Try it —
Restate word for word the entries below, starting with the line with "Viewport: 1000px width, 456px height." and continuing through the line with "Given: Launch Microsoft Edge from the taskbar". Include both of those lines and no others.

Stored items
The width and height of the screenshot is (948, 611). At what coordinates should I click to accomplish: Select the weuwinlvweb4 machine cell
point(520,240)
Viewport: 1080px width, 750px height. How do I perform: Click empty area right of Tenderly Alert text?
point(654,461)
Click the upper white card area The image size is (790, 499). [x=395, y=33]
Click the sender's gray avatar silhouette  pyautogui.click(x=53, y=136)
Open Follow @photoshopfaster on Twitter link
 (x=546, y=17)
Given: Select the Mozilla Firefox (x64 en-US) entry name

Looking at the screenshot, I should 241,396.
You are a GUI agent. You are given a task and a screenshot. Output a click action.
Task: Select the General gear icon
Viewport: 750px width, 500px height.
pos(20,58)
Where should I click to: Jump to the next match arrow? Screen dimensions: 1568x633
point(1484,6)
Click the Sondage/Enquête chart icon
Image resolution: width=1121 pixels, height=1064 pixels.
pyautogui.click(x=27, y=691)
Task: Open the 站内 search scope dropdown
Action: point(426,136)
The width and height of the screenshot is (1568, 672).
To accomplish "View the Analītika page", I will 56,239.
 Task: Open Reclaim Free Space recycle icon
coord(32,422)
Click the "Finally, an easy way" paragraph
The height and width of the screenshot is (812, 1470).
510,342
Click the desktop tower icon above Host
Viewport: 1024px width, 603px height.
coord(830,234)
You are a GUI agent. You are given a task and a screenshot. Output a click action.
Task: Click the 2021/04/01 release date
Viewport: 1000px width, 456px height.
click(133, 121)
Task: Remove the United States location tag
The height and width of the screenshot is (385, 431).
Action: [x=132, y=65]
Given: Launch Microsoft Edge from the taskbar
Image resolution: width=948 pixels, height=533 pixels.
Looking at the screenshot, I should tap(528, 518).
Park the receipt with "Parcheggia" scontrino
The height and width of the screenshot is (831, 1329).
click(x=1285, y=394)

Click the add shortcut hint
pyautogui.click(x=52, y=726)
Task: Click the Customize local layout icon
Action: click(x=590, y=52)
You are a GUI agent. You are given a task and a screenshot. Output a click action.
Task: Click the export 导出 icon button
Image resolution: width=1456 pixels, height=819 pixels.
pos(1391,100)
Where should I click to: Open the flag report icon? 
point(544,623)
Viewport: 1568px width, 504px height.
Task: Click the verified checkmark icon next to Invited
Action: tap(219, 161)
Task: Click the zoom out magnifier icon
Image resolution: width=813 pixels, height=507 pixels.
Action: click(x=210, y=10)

Solution for this problem —
Viewport: 1000px width, 456px height.
click(133, 121)
Task: Remove the United States location tag
The height and width of the screenshot is (385, 431).
Action: [x=132, y=65]
Given: Launch Microsoft Edge from the taskbar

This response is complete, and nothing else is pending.